--- Begin QUOTED TEXT ---
Hive provides an EXPLAIN command to return a query execution plan without running the query. We can use an EXPLAIN command for queries if we have a doubt or a concern about performance. The EXPLAIN command will help to see the difference between two or more queries for the same purpose.
EXPLAIN [EXTENDED|DEPENDENCY|AUTHORIZATION] hive_query
EXTENDED – This provides additional information for the operators in the plan, such as file pathname and abstract syntax tree.
DEPENDENCY – This provides a JSON format output that contains a list of tables and partitions that the query depends on.
AUTHORIZATION – This lists all entities needed to be authorized including input and output to run the Hive query and authorization failures, if any.
A typical query plan contains the following three sections
Abstract syntax tree (AST) – Hive uses a pacer generator called ANTLR to automatically generate a tree of syntax for HQL. We can usually ignore this most of the time.
Stage dependencies – This lists all dependencies and number of stages used to run the query.
Stage plans – It contains important information, such as operators and sort orders, for running the job.
The following is what a typical query plan looks like. From the following example, we can see that the AST section is not shown since the EXTENDED keyword is not used with EXPLAIN. In the STAGE PLANS section, Stage-1 has one map and reduce referred to by Map Operator Tree and Reduce Operator Tree. Inside each Map/Reduce Operator Tree section, all operators corresponding to Hive query keywords as well as expressions and aggregations are listed.
EXPLAIN select distinct(element_id) from portmaps_table;
Explain STAGE DEPENDENCIES: Stage-1 is a root stage Stage-0 depends on stages: Stage-1 STAGE PLANS: Stage: Stage-1 Map Reduce Map Operator Tree: TableScan alias: portmaps_table Statistics: Num rows: 8 Data size: 842 Basic stats: COMPLETE Column stats: NONE Select Operator expressions: element_id (type: string) outputColumnNames: element_id Statistics: Num rows: 8 Data size: 842 Basic stats: COMPLETE Column stats: NONE Group By Operator keys: element_id (type: string) mode: hash outputColumnNames: _col0 Statistics: Num rows: 8 Data size: 842 Basic stats: COMPLETE Column stats: NONE Reduce Output Operator key expressions: _col0 (type: string) sort order: + Map-reduce partition columns: _col0 (type: string) Statistics: Num rows: 8 Data size: 842 Basic stats: COMPLETE Column stats: NONE Execution mode: vectorized Reduce Operator Tree: Group By Operator keys: KEY._col0 (type: string) mode: mergepartial outputColumnNames: _col0 Statistics: Num rows: 4 Data size: 421 Basic stats: COMPLETE Column stats: NONE File Output Operator compressed: false Statistics: Num rows: 4 Data size: 421 Basic stats: COMPLETE Column stats: NONE table: input format: org.apache.hadoop.mapred.TextInputFormat output format: org.apache.hadoop.hive.ql.io.HiveIgnoreKeyTextOutputFormat serde: org.apache.hadoop.hive.serde2.lazy.LazySimpleSerDe Stage: Stage-0 Fetch Operator limit: -1 Processor Tree: ListSink
The ANALYZE statement
Hive statistics are a collection of data that describe more details, such as the number of rows, number of files, and raw data size, on the objects in the Hive database. Statistics is a metadata of Hive data. Hive supports statistics at the table, partition, and column
level. These statistics serve as an input to the Hive Cost-Based Optimizer (CBO), which is an optimizer to pick the query plan with the lowest cost in terms of system resources required to complete the query. Once the statistics are built, we can check the statistics by the DESCRIBE EXTENDED/FORMATTED statement.
--- End QUOTED TEXT ---
--- Begin DATASET CONTENT ---
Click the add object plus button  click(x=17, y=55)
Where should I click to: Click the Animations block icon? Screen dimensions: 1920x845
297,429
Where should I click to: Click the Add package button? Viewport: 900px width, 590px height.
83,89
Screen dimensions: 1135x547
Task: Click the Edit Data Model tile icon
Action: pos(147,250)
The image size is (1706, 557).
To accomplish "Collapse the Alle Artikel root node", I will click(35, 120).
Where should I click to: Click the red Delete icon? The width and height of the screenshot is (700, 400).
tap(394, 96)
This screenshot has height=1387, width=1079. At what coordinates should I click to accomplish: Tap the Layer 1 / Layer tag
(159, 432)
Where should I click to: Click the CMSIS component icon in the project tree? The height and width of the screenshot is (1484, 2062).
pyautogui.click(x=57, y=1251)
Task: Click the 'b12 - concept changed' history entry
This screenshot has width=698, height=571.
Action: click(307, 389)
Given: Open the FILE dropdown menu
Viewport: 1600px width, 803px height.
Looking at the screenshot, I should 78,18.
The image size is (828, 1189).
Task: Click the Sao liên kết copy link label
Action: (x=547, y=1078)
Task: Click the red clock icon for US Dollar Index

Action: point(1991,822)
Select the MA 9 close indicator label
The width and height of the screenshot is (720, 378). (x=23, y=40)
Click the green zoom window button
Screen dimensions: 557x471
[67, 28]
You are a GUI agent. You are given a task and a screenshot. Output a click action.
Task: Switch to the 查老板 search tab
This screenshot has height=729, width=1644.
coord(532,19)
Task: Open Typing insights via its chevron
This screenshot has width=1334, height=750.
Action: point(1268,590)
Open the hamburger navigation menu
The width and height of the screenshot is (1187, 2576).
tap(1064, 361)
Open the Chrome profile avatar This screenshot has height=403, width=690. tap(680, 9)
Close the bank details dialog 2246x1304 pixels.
--- End DATASET CONTENT ---
_TASKS AND EXERCISES_
a: Answer these questions from the Hive EXPLAIN text:
(i) Which EXPLAIN option produces JSON output listing the tables and partitions a query depends on?
(ii) Why is the AST section absent from the example query plan?
(iii) Which statement lets you check statistics once they are built?
b: Write out the part of the Hive EXPLAIN text between "The following is" and "aggregations are listed.", inclusive.

_EXPECTED RESULTS_
a:
(i) DEPENDENCY
(ii) The EXTENDED keyword is not used with EXPLAIN.
(iii) DESCRIBE EXTENDED/FORMATTED

b:
The following is what a typical query plan looks like. From the following example, we can see that the AST section is not shown since the EXTENDED keyword is not used with EXPLAIN. In the STAGE PLANS section, Stage-1 has one map and reduce referred to by Map Operator Tree and Reduce Operator Tree. Inside each Map/Reduce Operator Tree section, all operators corresponding to Hive query keywords as well as expressions and aggregations are listed.